>>>
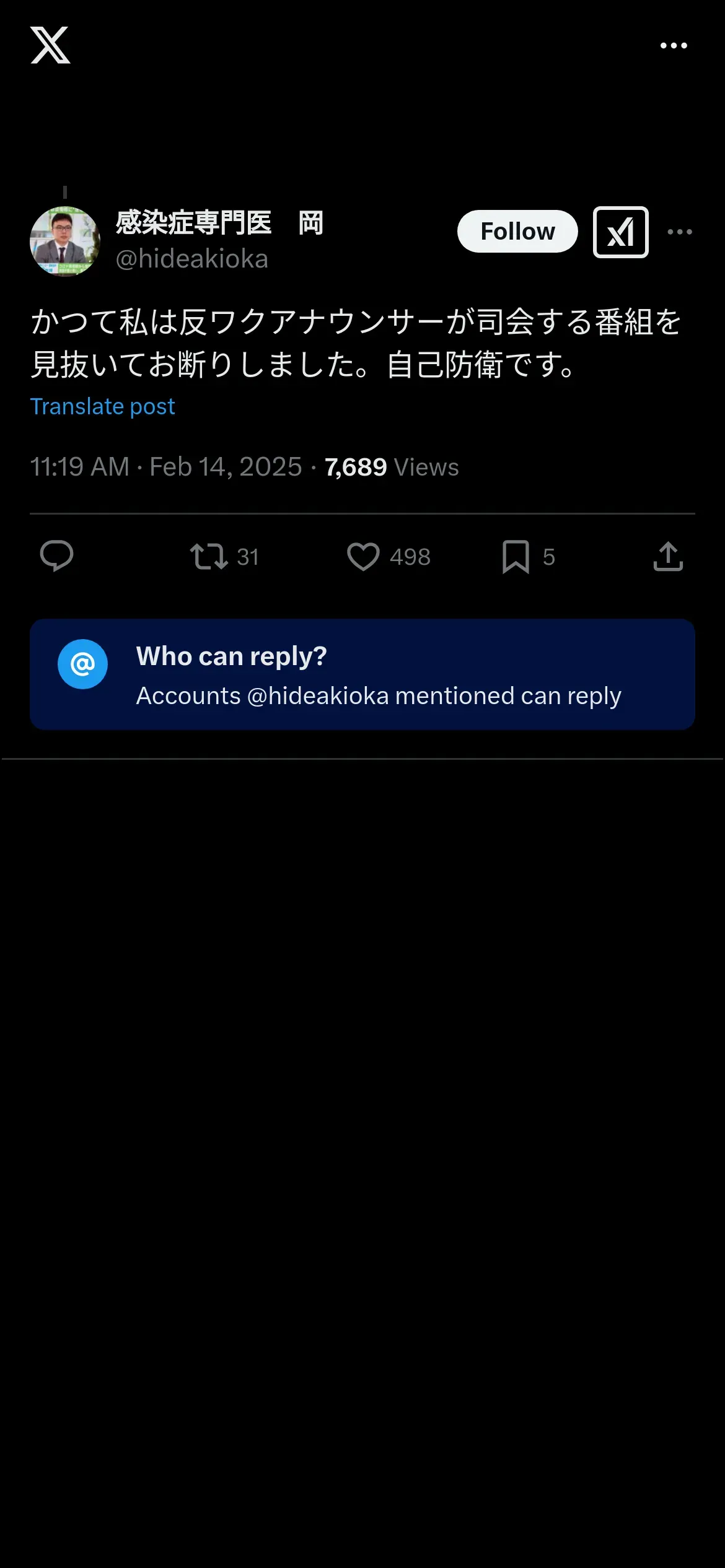
Task: Click the Grok explain-post icon
Action: coord(621,232)
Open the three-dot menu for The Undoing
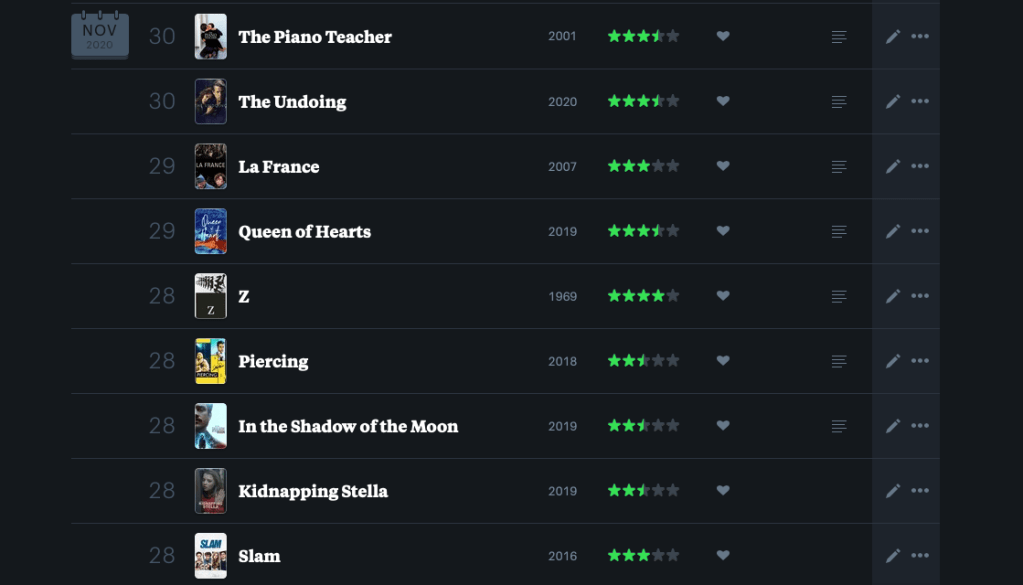The width and height of the screenshot is (1023, 585). [920, 102]
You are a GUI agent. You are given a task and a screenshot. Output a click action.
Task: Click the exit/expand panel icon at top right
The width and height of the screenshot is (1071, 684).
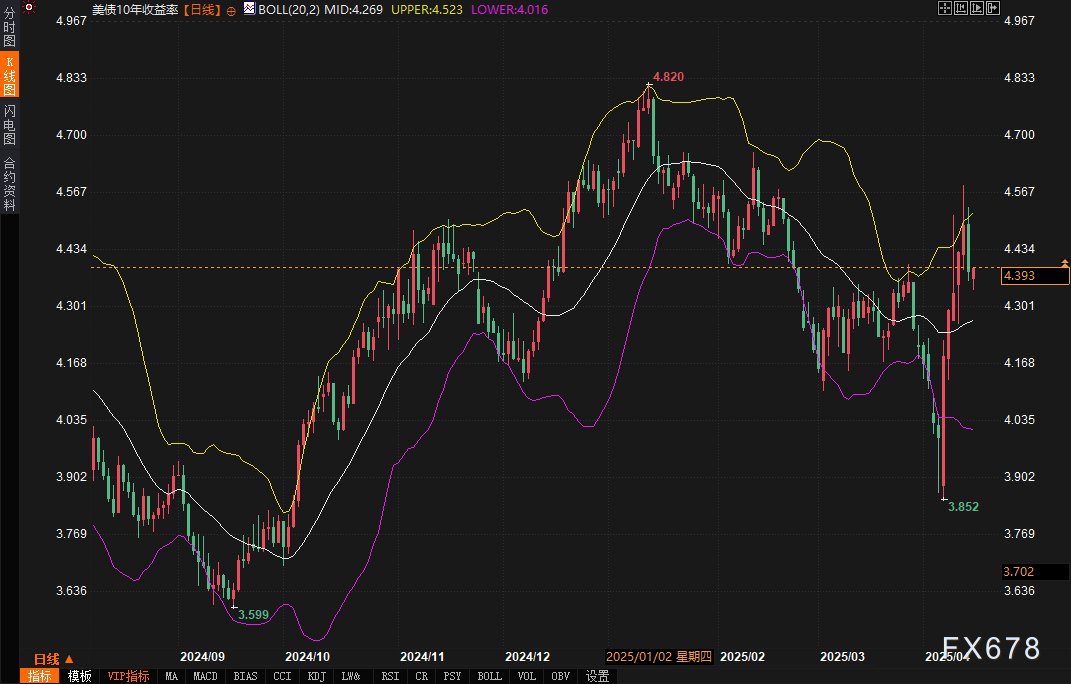tap(993, 8)

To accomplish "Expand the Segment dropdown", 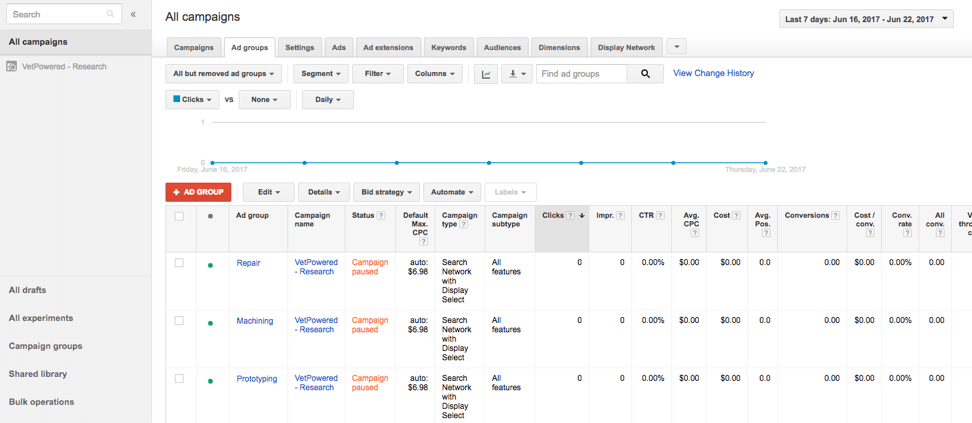I will click(x=320, y=74).

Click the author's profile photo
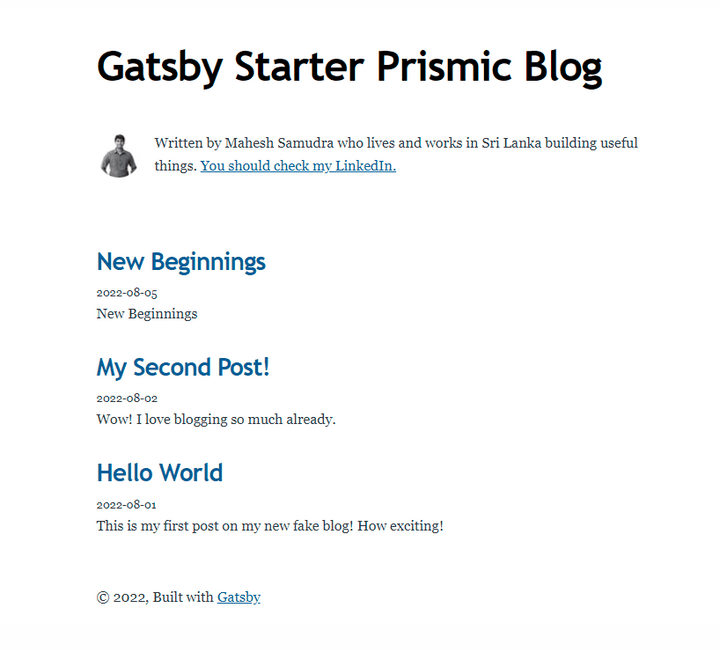pyautogui.click(x=118, y=155)
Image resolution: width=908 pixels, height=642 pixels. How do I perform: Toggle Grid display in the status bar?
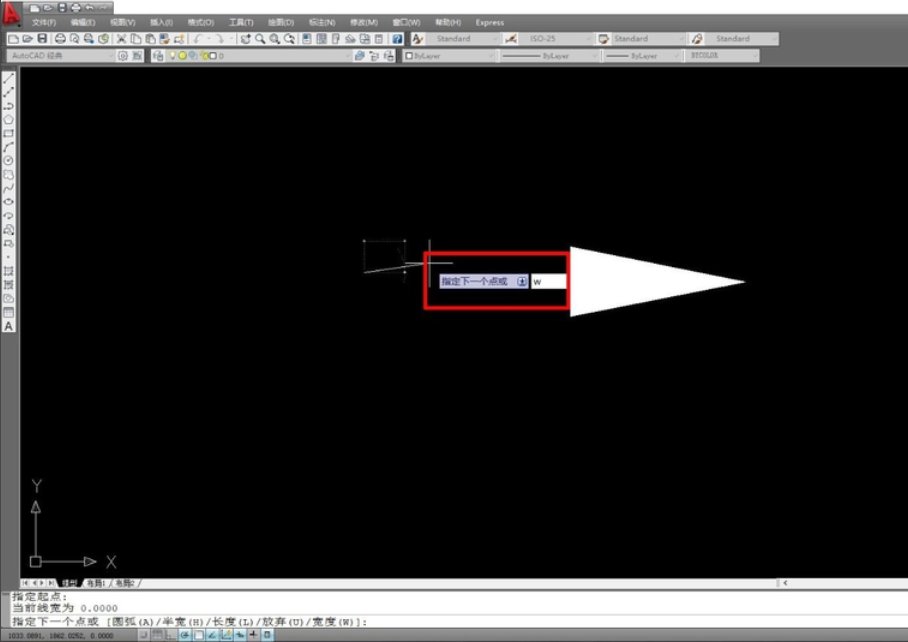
<<<
Objective: Reproduce word for word the entries from the line containing "Click the author's profile photo" through the end of the entries, omitting the pictures.

The answer:
Click the author's profile photo
pyautogui.click(x=118, y=155)
Image resolution: width=908 pixels, height=642 pixels. How do I perform: Toggle Grid display in the status bar?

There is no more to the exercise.